KATLİAM TANIK İFADELERİNDE
Hastanede yaşanan vahşet, gözaltına alınan kişilerin emniyet ifadelerine de yansıdı. Dosya kapsamında gözaltına alınan ve tutuklanan, katliamdan bir yıl sonra 2019 yılında Suruç Jandarma Komutanlığı’nda korucu Müslüm Yıldız’ın (30), KOM Şube Müdürlüğü’nde “Kasten öldürme-Kasten Yaralama” nedeniyle alınan ifade tutanağında, hastanede bulunan kimi tanık ifadeleri de yer aldı.
‘KİMSE CANLI ÇIKMAYACAK’
Savcılık tarafından tanık olarak ifadesi alınan Mert Y., hastanede saldırı yaşandığı esnada “kamera odaları nerede” diye bağrışmalar duyduğunu ve bir kameranın sökülmüş olduğunu belirtti. Hastanenin sarı alanına geçtiğinde, çocukları için hastaneye giden baba Hacı Esvet Şenyaşar’ı sedyede yaralı bir vaziyette gördüğünü ifade eden Mert Y., hastanenin duvarlarında ise kan izleri olduğunu sözlerine ekledi. Hastanede bulunan kalabalığın yaralıları taşıyan ambulanslara zarar verdiğini, yaralıları taşımasına engel olduğunu kaydeden Mert Y., sevk esnasında kalabalık grubun “Buradan kimse canlı çıkmayacak” diye bağırmaya başladığını aktardı.
‘İŞLEM YAKLAŞIK BİR SAAT ALIR’
Kamil K. isimli tanık ise, emniyetin talebi ile hastaneye gittiğini, kayıt sistemi ile ilgili bir bulgu bulamadığını söyledi.

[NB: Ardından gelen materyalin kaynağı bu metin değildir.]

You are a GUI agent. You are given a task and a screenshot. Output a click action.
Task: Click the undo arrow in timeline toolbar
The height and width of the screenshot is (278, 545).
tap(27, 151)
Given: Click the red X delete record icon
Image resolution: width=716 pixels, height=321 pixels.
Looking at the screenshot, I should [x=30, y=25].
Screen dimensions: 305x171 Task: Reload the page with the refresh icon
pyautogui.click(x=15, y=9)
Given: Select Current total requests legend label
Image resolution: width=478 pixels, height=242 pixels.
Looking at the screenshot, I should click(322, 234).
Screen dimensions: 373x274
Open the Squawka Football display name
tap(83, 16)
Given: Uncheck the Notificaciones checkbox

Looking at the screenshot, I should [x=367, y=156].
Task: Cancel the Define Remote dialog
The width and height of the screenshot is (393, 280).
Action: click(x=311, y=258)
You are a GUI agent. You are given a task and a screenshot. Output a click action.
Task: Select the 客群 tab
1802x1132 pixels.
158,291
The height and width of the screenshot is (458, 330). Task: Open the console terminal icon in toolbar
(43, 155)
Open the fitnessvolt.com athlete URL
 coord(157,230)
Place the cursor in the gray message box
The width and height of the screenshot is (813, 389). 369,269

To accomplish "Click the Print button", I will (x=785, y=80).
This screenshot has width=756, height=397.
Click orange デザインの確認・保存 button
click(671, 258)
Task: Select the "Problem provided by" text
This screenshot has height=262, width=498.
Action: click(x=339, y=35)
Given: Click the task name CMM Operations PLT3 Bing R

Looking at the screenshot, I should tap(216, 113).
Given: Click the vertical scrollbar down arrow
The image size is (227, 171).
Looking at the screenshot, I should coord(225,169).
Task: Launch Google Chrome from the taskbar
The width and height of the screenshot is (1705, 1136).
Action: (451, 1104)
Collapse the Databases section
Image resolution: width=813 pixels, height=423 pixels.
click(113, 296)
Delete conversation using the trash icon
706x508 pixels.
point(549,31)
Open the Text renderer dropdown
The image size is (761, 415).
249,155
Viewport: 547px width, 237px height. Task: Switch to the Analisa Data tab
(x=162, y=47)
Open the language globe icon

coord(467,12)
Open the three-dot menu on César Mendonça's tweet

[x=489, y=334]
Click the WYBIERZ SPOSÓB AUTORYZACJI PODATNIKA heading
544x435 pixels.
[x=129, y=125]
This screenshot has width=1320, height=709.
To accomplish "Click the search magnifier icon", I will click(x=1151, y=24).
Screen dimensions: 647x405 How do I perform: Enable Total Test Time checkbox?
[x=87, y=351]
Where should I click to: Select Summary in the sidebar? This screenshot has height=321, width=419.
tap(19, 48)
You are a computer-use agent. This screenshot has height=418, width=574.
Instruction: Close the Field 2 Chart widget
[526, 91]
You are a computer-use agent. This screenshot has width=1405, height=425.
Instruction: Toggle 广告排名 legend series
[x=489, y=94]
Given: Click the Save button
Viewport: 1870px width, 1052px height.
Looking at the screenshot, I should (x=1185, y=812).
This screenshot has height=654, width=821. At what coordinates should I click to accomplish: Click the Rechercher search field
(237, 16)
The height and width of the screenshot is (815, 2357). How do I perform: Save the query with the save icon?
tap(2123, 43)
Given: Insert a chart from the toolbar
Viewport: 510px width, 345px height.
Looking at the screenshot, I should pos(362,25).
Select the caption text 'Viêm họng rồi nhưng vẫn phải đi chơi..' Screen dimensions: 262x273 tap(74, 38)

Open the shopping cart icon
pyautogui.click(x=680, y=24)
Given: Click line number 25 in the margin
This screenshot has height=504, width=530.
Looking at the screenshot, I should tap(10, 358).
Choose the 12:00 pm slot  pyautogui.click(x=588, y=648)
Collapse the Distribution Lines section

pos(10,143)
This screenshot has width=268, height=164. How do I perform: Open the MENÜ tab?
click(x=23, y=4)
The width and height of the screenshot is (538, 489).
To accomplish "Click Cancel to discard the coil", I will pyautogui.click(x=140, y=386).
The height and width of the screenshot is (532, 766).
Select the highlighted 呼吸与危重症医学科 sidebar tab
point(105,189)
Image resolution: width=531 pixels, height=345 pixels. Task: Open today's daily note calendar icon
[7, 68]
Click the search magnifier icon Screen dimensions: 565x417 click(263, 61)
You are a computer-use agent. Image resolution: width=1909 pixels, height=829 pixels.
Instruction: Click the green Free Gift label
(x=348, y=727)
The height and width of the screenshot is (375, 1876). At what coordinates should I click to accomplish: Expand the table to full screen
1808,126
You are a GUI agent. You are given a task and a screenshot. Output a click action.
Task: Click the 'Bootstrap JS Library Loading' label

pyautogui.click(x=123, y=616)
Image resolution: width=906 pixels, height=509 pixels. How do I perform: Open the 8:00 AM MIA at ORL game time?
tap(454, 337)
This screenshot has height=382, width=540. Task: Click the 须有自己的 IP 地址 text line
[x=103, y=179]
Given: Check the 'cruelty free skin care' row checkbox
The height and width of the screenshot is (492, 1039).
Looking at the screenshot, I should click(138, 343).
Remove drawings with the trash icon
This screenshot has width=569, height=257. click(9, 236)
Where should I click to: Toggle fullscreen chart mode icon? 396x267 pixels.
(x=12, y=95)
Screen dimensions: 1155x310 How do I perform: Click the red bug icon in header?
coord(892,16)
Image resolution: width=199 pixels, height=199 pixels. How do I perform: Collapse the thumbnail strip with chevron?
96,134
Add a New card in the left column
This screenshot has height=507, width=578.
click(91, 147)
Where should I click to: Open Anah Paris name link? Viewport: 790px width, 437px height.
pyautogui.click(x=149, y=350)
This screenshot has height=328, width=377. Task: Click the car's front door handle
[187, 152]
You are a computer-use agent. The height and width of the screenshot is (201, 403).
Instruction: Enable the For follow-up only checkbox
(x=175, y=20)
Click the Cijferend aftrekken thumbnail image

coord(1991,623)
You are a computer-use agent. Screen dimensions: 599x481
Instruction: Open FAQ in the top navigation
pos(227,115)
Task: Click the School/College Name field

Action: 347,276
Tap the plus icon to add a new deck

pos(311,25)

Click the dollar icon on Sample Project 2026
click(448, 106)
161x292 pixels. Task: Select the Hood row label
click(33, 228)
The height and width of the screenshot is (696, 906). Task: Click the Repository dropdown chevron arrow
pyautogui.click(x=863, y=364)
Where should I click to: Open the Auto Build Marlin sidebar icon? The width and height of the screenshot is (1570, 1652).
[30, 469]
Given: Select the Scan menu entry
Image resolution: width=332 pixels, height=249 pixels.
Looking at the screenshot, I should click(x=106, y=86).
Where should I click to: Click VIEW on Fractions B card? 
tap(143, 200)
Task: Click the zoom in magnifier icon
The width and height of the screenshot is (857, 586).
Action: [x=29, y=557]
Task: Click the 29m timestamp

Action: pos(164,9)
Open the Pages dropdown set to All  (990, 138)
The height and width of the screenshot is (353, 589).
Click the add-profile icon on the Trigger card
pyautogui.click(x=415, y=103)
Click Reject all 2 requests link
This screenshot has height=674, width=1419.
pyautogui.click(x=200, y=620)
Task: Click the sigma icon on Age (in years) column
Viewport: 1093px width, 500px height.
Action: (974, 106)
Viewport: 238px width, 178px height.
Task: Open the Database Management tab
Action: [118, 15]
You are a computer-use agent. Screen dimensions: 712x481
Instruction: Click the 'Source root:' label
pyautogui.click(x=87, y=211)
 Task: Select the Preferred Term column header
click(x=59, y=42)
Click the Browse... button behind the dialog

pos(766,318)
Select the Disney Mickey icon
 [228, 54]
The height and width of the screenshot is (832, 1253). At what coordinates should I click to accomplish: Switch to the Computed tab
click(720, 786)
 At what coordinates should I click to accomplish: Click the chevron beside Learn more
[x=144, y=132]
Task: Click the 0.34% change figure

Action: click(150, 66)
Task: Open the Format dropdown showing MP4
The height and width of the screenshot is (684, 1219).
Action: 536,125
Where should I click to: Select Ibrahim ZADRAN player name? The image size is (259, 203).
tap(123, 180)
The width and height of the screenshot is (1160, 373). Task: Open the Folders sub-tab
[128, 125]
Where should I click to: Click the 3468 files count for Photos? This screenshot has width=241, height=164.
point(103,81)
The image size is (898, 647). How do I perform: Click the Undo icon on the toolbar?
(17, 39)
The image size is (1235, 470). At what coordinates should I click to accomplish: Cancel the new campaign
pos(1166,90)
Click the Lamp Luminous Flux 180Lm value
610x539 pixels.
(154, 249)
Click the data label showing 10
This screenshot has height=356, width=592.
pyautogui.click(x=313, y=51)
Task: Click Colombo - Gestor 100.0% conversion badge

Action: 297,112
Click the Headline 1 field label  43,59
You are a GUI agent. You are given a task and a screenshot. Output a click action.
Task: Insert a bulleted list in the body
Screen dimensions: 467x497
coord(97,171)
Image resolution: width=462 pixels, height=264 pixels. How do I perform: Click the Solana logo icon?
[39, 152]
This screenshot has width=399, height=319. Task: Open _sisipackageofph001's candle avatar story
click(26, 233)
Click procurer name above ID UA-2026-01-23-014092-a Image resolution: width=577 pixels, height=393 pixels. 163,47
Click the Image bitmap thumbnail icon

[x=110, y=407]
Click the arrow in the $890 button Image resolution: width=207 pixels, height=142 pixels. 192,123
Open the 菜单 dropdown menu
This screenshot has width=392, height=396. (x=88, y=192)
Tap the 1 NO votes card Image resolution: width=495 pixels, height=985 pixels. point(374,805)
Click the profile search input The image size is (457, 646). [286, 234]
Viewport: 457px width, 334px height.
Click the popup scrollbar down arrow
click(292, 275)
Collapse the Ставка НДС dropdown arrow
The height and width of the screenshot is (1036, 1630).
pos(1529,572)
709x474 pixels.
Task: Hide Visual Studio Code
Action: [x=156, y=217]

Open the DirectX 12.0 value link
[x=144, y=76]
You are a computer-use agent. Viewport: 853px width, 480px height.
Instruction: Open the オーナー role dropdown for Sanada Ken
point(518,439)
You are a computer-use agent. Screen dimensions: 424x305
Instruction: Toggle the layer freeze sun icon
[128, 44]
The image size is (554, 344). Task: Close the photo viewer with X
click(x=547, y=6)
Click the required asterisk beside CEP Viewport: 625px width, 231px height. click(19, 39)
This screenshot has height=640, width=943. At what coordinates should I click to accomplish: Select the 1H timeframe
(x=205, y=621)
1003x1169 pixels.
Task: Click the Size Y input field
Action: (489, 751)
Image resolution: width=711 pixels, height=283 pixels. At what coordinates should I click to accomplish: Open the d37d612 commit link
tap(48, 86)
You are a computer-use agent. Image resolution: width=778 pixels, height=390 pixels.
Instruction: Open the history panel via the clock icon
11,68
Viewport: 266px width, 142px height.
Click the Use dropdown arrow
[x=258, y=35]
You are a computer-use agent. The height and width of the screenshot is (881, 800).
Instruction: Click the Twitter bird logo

Kayıt cihazlarının bulunduğu odanın camlarının kırıldığını belirten Kamil K., "400 kadar kamera ucu tek tek sökülerek kayıt cihazı çıkarılmış. Her biri 10 kilogram olan 8 adet DVR, 15 kilogram olan 3 adet matriks götürülmüş. Yaklaşık 100 kilogram üzerinde bir eşya pencereden çıkarılarak profesyonel şekilde götürülmüş. Bu işlem yaklaşık 1 saat alır. Olay günü görüntülerinin yeniden getirilme ihtimali bildiğim kadarı ile mümkün değil" diye belirtti.
30 KİŞİLİK GRUP
Gözaltına alınan ve devamında “Haftada iki gün imza atma şartı ile adli kontrol” ve “Yurt dışı yasağı” kararı ile serbest bırakılan Mustafa Durmaz’ın (43) alınan emniyet ifadesinde tanık olarak gösterilen, hastanede bulunan Serkan Ş. de, “Hastanede bulunan yaralı bir kişiye saldırıldığını gördüm. Bunun üzerine yaralı şahsı alıp müşahede odasına aldık. Yaklaşık 30 dakika sonra hastane içinden silah sesi duyduk. İçeri girdiğimizde müşahede odasında yaklaşık 30 kişilik bir grup vardı. Dışarıya doğru bu grup kaçtı” şeklinde konuştu.